- _Aufgabenstellung_: Beginne bei der Zeile mit "Reload the current page" und höre nach der Zeile mit "coord(392,317)" auf. Gib diese Zeilen erneut aus, tausche dabei "Request Type" gegen "Request Category" und lass alles andere unverändert.
● ● ● ● ● ● ●
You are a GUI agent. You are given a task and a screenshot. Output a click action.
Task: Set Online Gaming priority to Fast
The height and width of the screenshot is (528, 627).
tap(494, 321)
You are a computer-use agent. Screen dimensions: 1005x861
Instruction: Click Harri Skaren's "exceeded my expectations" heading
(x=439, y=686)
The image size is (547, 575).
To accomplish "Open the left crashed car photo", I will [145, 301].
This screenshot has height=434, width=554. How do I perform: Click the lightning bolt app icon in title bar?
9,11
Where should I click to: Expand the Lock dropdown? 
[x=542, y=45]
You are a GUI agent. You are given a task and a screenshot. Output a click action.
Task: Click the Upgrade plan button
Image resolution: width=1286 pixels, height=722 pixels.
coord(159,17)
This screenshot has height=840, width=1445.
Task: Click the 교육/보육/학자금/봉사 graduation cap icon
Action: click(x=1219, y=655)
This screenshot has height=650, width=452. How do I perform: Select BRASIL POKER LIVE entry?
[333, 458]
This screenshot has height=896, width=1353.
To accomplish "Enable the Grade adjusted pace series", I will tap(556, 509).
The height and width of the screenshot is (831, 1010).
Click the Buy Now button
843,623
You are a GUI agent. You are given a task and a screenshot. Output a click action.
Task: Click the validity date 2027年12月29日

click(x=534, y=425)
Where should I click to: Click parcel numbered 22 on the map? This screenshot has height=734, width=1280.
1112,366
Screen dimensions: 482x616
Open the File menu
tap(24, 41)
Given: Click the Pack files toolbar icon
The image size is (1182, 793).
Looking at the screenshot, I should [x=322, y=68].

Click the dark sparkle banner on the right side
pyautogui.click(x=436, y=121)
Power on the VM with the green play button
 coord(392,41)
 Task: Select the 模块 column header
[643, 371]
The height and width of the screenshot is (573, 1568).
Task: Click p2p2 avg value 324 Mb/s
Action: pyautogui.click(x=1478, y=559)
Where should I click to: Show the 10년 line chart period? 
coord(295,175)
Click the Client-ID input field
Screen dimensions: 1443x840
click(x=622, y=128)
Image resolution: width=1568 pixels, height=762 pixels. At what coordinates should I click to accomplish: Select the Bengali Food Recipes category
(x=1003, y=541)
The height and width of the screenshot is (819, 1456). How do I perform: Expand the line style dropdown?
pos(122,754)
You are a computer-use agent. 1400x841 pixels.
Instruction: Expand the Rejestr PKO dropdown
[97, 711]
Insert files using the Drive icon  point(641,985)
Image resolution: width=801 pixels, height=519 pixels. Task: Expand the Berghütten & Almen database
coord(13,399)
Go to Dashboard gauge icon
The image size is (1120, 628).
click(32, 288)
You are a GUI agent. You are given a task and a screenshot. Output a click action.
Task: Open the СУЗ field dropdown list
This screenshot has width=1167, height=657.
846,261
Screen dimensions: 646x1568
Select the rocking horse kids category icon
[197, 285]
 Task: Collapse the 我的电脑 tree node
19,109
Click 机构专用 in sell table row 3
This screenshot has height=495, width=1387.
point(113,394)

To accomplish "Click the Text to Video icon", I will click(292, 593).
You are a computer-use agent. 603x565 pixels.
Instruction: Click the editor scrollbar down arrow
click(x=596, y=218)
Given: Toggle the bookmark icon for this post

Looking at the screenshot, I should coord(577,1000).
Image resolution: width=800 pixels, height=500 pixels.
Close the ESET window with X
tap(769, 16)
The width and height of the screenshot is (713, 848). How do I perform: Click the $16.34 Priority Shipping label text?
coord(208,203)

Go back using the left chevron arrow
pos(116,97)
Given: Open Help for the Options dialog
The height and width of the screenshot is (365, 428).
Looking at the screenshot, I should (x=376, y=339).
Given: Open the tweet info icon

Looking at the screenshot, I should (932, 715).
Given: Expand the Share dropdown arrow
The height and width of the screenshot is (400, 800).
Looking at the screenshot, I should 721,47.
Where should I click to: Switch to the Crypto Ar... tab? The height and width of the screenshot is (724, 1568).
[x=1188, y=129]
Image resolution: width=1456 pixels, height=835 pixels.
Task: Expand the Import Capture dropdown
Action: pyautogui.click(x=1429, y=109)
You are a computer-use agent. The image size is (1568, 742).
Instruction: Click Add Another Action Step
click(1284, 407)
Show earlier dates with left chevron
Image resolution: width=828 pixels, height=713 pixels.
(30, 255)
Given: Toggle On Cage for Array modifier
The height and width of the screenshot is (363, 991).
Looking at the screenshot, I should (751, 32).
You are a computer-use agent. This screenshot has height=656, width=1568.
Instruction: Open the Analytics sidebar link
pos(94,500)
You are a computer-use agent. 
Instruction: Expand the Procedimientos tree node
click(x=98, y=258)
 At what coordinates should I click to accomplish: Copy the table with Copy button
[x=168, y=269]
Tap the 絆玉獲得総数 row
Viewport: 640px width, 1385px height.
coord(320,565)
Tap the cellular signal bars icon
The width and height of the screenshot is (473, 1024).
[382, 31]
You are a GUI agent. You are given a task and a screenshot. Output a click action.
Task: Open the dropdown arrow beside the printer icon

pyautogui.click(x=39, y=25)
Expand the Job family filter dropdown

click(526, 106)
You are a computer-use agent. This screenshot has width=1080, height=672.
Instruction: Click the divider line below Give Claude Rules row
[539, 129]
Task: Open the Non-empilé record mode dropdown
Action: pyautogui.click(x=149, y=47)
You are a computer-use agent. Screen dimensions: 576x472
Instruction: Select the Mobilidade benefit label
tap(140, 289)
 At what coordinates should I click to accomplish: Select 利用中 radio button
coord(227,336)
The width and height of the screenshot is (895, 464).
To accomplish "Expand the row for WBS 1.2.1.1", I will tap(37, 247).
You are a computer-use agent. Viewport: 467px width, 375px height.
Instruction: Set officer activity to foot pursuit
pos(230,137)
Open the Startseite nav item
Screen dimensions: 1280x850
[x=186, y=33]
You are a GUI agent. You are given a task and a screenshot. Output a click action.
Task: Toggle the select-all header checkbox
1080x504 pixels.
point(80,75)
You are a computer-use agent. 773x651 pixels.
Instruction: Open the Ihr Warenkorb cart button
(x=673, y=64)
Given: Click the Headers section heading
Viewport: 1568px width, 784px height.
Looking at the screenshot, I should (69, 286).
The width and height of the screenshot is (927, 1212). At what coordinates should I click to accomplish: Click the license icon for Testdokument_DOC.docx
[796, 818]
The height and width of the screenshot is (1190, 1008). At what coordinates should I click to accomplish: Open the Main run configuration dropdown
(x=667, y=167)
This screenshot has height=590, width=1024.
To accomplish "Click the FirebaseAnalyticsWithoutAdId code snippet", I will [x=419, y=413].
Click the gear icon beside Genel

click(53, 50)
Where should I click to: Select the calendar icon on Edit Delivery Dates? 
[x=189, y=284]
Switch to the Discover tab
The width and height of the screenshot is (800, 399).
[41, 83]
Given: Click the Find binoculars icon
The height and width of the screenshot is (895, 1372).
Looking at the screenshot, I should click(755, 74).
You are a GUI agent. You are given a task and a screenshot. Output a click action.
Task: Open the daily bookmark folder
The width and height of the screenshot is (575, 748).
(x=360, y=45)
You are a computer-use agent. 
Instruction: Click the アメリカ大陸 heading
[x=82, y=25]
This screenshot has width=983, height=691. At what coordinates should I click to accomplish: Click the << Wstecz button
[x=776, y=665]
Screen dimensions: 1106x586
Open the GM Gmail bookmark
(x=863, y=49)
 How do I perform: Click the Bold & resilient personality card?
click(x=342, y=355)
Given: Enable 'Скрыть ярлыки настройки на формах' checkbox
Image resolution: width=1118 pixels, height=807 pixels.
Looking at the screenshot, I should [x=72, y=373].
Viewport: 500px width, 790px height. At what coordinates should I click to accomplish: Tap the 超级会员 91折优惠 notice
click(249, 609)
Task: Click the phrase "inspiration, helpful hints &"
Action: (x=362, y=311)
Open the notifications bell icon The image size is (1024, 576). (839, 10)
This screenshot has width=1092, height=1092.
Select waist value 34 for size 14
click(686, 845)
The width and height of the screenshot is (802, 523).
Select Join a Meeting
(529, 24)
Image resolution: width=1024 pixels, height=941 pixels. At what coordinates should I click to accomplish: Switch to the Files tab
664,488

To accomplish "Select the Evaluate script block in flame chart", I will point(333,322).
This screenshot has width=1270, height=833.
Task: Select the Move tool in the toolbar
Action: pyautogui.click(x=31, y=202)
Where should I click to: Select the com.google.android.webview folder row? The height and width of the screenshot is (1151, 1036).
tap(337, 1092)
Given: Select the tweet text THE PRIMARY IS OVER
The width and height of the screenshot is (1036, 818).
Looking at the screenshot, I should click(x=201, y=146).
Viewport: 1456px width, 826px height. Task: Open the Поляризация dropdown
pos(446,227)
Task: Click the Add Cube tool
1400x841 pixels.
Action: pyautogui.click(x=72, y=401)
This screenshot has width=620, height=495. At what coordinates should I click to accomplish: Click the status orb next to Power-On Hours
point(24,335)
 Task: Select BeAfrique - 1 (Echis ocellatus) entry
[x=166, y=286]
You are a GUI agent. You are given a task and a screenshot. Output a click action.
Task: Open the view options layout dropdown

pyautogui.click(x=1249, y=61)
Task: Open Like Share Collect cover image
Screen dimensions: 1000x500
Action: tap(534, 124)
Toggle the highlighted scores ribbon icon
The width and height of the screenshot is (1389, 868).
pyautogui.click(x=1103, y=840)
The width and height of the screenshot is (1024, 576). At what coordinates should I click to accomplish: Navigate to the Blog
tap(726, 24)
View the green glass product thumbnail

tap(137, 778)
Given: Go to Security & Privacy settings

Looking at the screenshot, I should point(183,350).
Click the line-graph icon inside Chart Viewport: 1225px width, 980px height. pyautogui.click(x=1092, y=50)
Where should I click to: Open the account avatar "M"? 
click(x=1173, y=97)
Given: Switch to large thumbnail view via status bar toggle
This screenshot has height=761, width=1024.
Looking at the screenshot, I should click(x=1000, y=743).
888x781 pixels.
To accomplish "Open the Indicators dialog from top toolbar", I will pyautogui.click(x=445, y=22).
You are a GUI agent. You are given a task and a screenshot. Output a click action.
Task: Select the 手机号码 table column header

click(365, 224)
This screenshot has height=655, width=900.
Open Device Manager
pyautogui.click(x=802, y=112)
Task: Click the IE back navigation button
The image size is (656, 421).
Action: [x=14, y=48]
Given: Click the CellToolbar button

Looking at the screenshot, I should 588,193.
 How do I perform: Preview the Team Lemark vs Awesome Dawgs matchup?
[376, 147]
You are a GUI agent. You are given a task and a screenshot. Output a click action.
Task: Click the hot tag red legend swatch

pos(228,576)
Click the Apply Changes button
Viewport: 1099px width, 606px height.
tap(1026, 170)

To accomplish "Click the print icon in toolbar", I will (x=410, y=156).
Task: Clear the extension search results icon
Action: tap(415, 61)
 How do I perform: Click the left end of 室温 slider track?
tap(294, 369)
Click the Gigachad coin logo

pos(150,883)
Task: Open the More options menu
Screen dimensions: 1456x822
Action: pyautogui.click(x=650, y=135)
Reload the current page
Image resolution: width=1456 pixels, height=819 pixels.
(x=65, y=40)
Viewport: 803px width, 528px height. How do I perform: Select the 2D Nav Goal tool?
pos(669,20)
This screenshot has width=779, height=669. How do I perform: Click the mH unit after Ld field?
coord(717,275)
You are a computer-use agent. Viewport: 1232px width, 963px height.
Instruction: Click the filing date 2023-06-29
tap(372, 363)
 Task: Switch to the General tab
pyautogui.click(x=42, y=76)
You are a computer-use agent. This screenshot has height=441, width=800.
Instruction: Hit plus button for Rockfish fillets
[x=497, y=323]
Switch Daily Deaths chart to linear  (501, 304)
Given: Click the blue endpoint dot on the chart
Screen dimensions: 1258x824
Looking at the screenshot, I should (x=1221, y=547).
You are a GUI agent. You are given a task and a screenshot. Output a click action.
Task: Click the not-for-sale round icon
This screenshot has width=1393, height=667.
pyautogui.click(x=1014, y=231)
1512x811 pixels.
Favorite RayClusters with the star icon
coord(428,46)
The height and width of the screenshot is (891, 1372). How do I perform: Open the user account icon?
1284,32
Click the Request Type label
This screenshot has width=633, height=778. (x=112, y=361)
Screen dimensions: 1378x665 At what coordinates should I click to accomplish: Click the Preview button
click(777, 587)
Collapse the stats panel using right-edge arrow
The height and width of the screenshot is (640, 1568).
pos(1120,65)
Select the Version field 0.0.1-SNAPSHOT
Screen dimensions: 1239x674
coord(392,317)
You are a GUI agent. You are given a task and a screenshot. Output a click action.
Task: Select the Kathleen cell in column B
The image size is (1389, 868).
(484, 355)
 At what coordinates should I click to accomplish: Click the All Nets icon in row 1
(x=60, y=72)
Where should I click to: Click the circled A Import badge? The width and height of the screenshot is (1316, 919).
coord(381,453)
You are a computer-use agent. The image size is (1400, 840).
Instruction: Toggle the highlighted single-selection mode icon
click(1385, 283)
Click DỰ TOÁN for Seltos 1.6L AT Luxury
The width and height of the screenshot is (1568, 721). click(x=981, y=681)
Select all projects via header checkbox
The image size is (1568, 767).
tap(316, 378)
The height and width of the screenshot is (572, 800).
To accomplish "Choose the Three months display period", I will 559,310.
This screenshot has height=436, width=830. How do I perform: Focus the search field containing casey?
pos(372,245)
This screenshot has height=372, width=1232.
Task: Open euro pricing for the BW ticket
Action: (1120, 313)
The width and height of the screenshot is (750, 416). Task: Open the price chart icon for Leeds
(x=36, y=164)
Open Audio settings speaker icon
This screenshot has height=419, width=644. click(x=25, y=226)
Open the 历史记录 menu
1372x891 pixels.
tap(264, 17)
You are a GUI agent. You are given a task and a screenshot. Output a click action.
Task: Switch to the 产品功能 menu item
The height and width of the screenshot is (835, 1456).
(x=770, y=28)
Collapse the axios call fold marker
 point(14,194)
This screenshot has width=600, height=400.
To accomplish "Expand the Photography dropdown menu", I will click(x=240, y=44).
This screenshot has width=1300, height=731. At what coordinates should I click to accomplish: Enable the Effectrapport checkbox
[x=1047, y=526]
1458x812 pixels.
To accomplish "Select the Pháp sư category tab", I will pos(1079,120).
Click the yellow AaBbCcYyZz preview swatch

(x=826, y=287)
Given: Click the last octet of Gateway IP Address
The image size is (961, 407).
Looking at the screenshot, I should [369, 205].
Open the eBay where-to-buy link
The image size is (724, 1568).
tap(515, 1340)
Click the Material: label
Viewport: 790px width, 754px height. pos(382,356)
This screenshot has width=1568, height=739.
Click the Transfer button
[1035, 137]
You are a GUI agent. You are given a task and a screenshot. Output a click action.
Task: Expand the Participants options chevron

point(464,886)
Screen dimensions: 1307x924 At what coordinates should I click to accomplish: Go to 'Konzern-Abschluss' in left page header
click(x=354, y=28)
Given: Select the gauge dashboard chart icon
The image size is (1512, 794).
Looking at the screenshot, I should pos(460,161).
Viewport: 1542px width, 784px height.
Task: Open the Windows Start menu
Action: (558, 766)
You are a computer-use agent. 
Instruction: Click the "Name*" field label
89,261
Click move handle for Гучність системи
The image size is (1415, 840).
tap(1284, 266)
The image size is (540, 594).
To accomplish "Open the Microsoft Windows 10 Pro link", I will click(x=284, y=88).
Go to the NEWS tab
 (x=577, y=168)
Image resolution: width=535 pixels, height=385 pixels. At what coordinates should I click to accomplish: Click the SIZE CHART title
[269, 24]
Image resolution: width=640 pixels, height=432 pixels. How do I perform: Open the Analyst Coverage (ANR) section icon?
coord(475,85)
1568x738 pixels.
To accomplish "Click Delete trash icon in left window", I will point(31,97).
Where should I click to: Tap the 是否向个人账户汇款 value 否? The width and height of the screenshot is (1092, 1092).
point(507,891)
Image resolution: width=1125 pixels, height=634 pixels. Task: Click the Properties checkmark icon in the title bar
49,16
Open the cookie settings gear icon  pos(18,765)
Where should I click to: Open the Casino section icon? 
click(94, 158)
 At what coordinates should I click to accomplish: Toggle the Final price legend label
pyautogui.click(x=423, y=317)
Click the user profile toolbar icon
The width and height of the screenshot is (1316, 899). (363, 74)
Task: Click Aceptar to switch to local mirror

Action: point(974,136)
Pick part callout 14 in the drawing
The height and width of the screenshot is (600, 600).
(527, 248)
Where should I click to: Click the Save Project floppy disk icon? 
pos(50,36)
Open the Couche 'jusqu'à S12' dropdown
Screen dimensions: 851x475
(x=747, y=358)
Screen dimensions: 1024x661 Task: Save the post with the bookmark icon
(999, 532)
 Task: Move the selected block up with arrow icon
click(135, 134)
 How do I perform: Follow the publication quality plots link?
● ● ● ● ● ● ●
- _Vollständige Ausgabe_:
Reload the current page
Image resolution: width=1456 pixels, height=819 pixels.
(x=65, y=40)
Viewport: 803px width, 528px height. How do I perform: Select the 2D Nav Goal tool?
pos(669,20)
This screenshot has width=779, height=669. How do I perform: Click the mH unit after Ld field?
coord(717,275)
You are a computer-use agent. Viewport: 1232px width, 963px height.
Instruction: Click the filing date 2023-06-29
tap(372, 363)
 Task: Switch to the General tab
pyautogui.click(x=42, y=76)
You are a computer-use agent. This screenshot has height=441, width=800.
Instruction: Hit plus button for Rockfish fillets
[x=497, y=323]
Switch Daily Deaths chart to linear  (501, 304)
Given: Click the blue endpoint dot on the chart
Screen dimensions: 1258x824
Looking at the screenshot, I should (x=1221, y=547).
You are a GUI agent. You are given a task and a screenshot. Output a click action.
Task: Click the not-for-sale round icon
This screenshot has width=1393, height=667.
pyautogui.click(x=1014, y=231)
1512x811 pixels.
Favorite RayClusters with the star icon
coord(428,46)
The height and width of the screenshot is (891, 1372). How do I perform: Open the user account icon?
1284,32
Click the Request Category label
This screenshot has width=633, height=778. (x=112, y=361)
Screen dimensions: 1378x665 At what coordinates should I click to accomplish: Click the Preview button
click(777, 587)
Collapse the stats panel using right-edge arrow
The height and width of the screenshot is (640, 1568).
pos(1120,65)
Select the Version field 0.0.1-SNAPSHOT
Screen dimensions: 1239x674
coord(392,317)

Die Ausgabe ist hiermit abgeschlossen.